Great. The pending orders metric you provided, that seems pretty encouraging. I'm just wondering what or if you can handicap the conversion historically to actual orders? Just trying to, again, handicap that.
Yes. So these are actual pending orders. Of course, there's always a few orders that are canceled. We've seen no change in cancellation rates. So the only thing we've seen are the dates associated with the actual physical delivery of the unit is pushed out longer into the future. So if we were sitting here a year ago, we would have expected more of the current pending order book to be scheduled for delivery within the next 4 weeks. It's kind of this rolling week window by which we manage the business. We've just seen that -- those orders shift further out.
Okay. And then I guess my follow-up. From your perspective, does this environment sort of changed the VAPS value proposition? I'm curious, did your catalog sort of expand to include health and safety products? And if so, is that potentially incremental to any expectations to any material degree?

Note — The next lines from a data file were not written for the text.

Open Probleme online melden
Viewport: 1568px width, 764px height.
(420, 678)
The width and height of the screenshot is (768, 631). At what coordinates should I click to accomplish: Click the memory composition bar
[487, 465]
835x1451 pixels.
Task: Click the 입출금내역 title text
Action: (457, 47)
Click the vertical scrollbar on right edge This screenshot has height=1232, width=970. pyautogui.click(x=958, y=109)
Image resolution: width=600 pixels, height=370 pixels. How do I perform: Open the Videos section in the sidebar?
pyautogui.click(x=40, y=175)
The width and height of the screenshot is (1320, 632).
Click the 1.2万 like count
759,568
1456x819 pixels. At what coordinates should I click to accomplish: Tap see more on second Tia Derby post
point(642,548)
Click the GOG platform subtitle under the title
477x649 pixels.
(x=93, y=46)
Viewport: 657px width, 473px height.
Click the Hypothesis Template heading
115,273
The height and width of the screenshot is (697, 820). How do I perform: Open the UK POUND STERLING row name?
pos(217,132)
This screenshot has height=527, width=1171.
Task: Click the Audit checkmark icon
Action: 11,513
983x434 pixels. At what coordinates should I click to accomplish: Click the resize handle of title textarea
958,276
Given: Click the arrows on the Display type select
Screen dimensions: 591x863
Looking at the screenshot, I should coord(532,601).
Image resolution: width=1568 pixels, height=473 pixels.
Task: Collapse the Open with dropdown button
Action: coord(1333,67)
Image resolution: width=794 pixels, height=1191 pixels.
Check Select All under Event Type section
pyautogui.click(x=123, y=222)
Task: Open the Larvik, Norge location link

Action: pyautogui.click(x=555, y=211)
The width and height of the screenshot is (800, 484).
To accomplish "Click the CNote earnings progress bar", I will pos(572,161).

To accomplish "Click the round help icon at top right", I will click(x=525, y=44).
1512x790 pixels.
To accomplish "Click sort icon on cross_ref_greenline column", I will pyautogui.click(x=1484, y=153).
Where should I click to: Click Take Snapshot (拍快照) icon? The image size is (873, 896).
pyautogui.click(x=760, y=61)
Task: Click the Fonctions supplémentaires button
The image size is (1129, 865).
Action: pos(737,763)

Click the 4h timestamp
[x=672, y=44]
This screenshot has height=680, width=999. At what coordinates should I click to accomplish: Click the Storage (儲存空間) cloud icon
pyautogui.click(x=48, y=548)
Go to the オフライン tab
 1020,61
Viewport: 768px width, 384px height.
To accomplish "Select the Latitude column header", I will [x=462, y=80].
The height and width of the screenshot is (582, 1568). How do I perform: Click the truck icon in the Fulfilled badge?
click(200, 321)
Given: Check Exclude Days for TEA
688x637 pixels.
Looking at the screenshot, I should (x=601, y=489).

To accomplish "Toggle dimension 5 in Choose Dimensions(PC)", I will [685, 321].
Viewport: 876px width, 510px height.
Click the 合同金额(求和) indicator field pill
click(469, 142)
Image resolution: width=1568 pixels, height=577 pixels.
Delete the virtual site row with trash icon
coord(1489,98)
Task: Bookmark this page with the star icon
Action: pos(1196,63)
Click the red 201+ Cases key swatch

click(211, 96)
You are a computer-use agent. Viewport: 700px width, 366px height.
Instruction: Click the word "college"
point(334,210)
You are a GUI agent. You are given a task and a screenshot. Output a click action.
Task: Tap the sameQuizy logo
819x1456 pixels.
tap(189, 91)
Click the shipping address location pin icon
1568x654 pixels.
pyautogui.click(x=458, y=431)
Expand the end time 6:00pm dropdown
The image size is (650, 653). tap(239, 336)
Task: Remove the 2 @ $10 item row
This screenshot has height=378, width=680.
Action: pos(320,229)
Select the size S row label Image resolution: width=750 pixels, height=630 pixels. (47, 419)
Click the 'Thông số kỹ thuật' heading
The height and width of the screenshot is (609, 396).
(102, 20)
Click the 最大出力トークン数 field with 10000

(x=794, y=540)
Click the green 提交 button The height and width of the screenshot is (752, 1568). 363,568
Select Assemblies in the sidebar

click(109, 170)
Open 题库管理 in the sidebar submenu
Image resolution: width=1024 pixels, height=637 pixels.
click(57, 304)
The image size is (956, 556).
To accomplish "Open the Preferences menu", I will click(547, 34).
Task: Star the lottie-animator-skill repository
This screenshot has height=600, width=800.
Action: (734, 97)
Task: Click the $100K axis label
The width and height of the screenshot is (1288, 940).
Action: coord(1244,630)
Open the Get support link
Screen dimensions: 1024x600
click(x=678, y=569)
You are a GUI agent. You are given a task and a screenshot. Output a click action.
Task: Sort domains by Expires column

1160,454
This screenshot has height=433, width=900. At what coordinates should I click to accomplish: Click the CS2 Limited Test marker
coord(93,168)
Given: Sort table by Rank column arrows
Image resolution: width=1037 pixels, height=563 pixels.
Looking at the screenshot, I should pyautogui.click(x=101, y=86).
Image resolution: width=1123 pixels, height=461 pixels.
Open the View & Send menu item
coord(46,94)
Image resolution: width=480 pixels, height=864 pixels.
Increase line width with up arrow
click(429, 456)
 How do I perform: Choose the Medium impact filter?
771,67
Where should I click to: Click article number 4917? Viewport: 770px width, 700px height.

It's a great observation. I think what we have seen through this is continued interest in providing -- our customers, having us provide full turnkey solutions, above and beyond just offices and furniture: hand sanitation, bathroom facilities, et cetera. Much of that we do through third-party relationships today. So for me, it just reinforces the fact that, as we continue to expand the value proposition we can bring to each one of these customers' projects, the easier we can make it for them, the more productive they can be, the safer they'll be, and frankly, the bigger opportunity for our shareholders. So I think this unfortunate COVID pandemic has kind of reinforced and validated an assumption we've always held.
I would now like to turn the call back to Brad Soultz with any further remarks.
All right. I just want to thank everyone and wish everyone safe and health as we continue to navigate these uncertain periods. So thanks, everyone. Have a great day.
Ladies and gentlemen, this concludes today's conference call. Thank you for participating, and you may now disconnect.